2. **For the point x = -π/2:**
* Again, using the odd function rule, `g(-π/2) = -f(-(-π/2)) = -f(π/2)`.
* The problem tells us `f(π/2)` is `a`.
* So, `g(-π/2)` is `-a`. This also matches option B!

3. **For the interval from -π/2 to 0:**
* If `x` is in this range, then `-x` will be in the range from 0 to π/2.

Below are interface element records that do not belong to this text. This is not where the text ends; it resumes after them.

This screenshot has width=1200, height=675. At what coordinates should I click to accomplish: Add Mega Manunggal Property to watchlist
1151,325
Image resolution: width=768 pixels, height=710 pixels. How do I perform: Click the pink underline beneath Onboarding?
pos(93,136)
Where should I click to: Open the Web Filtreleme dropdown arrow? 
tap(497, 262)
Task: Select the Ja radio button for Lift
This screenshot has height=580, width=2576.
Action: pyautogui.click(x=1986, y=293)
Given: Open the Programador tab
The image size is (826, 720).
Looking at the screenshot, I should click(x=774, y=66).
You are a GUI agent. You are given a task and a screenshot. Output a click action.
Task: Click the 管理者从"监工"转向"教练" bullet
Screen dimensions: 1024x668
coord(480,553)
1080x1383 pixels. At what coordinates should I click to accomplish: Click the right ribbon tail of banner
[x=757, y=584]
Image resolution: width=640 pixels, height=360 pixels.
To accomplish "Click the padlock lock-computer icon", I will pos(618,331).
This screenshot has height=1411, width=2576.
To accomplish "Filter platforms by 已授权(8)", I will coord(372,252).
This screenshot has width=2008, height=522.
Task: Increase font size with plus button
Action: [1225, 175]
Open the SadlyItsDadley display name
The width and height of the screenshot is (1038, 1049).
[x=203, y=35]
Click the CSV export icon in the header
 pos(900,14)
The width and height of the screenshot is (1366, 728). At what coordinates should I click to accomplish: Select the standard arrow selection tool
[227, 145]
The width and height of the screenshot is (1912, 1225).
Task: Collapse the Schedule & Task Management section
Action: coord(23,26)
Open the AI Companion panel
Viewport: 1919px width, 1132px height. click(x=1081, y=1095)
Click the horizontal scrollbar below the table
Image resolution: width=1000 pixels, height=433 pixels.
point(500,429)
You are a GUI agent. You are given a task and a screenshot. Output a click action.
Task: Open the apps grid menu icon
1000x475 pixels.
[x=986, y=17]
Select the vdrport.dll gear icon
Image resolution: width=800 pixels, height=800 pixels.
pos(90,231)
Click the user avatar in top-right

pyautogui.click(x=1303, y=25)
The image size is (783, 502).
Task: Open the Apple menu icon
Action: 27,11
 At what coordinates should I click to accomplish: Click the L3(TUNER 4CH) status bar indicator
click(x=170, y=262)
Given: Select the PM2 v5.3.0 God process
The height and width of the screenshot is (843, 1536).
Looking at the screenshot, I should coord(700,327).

* The rule is `g(x) = -f(-x)`.
* From the original `f(x)` definition, when `-x` is between 0 and π/2, `f(-x)` is `sin(-x) + cos(-x)`.
* I remember my trig rules: `sin(-x) = -sin(x)` and `cos(-x) = cos(x)`.
* So, `f(-x)` becomes `-sin(x) + cos(x)`.
* Then, `g(x)` (which is `-f(-x)`) will be `-(-sin(x) + cos(x))`, which simplifies to `sin(x) - cos(x)`. This matches the last part of option B too!

Since all parts matched, I know option B is the correct odd extension!